Recently we got a bill from Scripps Health for $10.90. Usually if it’s less than $50, I just pay it.  Mental health move.  No point in my having a heart attack over Olof’s heart attack bills.  But there was no date of service and the Type of Service was listed as “recurring.”  I waded back through the Medicare and secondary EOBs and in a eureka moment realized that the co-pay for Olof’s thrice-weekly cardiac rehab gym visits was $5.45.  So this must be for two of them!  I was so excited I could hardly contain myself. 

If you have large medical bills, you’ll get a form from Meridian Resource Company, an organization hired by medical insurers to drive patients into homicidal rage and/or despondency.  Their purpose is to make absolutely sure that you don’t have some other previously-undisclosed insurance coverage (Workers Comp, third party after an accident, etc.) so that they can hurl you into an endless perpetual loop of denied claims that will never be resolved, even after your death. 

I’d dutifully filled out the Meridian form, keeping a photocopy, verifying that we do not have other insurance and that charges are for “A medical condition or age related condition that is NOT work or accident related.” 

So, smack in the middle of (at least) $200,000 worth of medical bills, our secondary starts denying claims with the notation:  “Are group health insurance benefits for these expenses available from any other source? If so, please send us: name and birthdate of the other insured person. If you do not have any other coverage, please indicate such on this form along with your signature and date, and return to us for payment consideration.” 

Now, the folks at Meridian aren’t as bad at customer service at Scripps Health but you can expect some serious hold time. They agreed, oops, their mistake, you DID send the form, they will go back and mark those denied never-ever-going-to-be-paid claims for payment consideration. 

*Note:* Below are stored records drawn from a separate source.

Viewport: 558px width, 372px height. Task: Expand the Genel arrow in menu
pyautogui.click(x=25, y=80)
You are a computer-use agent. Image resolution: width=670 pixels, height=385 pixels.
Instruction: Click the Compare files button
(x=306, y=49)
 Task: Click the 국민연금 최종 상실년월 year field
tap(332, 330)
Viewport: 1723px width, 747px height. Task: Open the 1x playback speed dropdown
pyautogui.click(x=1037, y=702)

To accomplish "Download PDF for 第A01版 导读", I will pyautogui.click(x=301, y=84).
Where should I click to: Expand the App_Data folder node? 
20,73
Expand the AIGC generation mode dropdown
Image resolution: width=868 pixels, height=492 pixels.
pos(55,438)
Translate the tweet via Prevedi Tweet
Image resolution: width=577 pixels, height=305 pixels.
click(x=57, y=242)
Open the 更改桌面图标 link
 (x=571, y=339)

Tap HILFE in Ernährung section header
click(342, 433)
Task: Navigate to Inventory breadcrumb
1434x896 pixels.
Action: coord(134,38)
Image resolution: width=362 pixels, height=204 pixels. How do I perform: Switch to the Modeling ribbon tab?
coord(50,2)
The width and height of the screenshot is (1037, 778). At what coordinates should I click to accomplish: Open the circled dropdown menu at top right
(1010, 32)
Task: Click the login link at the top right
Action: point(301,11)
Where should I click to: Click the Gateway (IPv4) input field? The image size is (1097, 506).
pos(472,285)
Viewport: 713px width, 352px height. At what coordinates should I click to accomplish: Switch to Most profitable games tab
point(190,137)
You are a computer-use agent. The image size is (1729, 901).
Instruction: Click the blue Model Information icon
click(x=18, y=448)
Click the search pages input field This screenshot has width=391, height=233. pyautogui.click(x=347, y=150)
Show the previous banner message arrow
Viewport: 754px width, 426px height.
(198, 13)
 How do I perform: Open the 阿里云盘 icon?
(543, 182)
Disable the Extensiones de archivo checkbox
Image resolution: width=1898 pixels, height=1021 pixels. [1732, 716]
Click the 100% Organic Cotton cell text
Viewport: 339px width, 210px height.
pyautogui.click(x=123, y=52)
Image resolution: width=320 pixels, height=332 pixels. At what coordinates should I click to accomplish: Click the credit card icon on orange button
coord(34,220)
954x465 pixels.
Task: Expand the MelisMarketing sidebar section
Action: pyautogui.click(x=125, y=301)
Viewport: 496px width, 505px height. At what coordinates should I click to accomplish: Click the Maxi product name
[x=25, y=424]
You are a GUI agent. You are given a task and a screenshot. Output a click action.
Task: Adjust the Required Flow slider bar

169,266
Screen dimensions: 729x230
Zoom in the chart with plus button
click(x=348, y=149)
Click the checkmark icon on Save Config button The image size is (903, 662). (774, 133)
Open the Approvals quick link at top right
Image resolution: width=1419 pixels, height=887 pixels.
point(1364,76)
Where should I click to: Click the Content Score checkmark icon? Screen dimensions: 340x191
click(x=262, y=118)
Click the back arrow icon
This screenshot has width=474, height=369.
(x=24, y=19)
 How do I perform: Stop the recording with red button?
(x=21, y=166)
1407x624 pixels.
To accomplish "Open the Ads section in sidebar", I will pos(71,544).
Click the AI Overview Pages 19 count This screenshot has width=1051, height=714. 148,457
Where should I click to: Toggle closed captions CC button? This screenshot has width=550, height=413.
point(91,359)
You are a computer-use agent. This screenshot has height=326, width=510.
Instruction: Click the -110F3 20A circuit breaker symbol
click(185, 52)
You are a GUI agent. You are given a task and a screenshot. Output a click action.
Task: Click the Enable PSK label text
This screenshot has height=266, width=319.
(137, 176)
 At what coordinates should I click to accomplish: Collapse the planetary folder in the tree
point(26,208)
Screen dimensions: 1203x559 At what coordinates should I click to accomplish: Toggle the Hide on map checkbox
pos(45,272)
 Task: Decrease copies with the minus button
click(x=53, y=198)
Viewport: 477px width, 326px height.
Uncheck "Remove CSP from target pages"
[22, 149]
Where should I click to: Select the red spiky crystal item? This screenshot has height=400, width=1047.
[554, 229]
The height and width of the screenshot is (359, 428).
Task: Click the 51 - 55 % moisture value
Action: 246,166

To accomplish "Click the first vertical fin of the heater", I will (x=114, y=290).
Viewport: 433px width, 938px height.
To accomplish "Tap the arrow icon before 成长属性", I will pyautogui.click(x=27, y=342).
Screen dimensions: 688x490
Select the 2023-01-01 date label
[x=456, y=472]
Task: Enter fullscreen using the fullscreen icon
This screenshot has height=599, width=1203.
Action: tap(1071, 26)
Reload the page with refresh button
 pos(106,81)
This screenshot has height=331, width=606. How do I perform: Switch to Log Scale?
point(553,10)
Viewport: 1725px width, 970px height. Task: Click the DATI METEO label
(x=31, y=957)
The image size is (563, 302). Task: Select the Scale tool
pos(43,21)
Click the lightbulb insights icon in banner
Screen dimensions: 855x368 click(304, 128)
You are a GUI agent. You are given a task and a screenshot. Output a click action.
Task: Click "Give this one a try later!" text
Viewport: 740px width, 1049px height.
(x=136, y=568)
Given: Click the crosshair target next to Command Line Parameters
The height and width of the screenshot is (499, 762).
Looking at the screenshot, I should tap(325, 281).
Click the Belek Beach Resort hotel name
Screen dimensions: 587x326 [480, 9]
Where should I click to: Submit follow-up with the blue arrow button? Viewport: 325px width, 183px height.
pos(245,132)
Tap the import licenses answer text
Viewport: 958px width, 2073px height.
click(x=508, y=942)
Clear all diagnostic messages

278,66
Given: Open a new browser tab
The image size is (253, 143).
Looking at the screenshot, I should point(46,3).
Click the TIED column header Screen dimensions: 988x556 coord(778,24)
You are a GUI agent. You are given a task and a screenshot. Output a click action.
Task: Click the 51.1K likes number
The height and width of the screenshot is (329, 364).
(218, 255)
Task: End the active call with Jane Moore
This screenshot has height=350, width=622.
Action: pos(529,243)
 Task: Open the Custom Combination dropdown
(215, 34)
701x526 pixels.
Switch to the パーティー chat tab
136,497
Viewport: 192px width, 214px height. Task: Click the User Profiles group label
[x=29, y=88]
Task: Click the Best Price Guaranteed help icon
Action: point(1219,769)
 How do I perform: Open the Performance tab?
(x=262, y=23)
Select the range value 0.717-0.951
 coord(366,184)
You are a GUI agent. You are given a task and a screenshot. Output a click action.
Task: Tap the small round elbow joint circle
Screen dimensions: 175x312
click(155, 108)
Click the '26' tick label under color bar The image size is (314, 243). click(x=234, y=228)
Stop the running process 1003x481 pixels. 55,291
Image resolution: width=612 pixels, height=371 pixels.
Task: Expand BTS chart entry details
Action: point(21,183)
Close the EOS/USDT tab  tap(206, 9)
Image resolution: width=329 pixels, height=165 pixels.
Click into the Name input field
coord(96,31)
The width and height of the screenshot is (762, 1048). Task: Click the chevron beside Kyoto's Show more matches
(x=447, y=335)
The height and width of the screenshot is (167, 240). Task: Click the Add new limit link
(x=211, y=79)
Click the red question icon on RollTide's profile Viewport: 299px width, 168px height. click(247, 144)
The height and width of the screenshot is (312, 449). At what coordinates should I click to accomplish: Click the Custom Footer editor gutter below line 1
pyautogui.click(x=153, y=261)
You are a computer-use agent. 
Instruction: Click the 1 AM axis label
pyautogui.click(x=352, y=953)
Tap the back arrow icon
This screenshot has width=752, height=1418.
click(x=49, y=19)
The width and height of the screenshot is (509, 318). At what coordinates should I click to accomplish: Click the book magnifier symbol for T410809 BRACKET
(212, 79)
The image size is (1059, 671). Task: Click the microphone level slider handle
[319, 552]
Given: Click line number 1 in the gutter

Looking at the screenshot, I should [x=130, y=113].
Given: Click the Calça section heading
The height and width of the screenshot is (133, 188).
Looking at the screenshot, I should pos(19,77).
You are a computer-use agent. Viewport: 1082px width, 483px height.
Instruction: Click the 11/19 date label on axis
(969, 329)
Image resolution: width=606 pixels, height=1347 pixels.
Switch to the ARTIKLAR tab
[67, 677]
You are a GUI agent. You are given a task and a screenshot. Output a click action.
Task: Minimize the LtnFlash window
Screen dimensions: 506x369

Of course, the EOB that really got our attention was the one for the ICU for “Room/board”:  $152,972.83. Olof definitely wants to dispute the “board” portion.  When he collapsed during his heart attack, he did a face plant into an armoire, which in addition to causing a brain bleed (do NOT have a heart attack near heavy furniture!), resulted in a mouth full of stitches.  So he couldn’t eat. Not even that nasty Jell-0.  So he’d like a partial credit. Not much, maybe $10,000.  We’re reasonable people.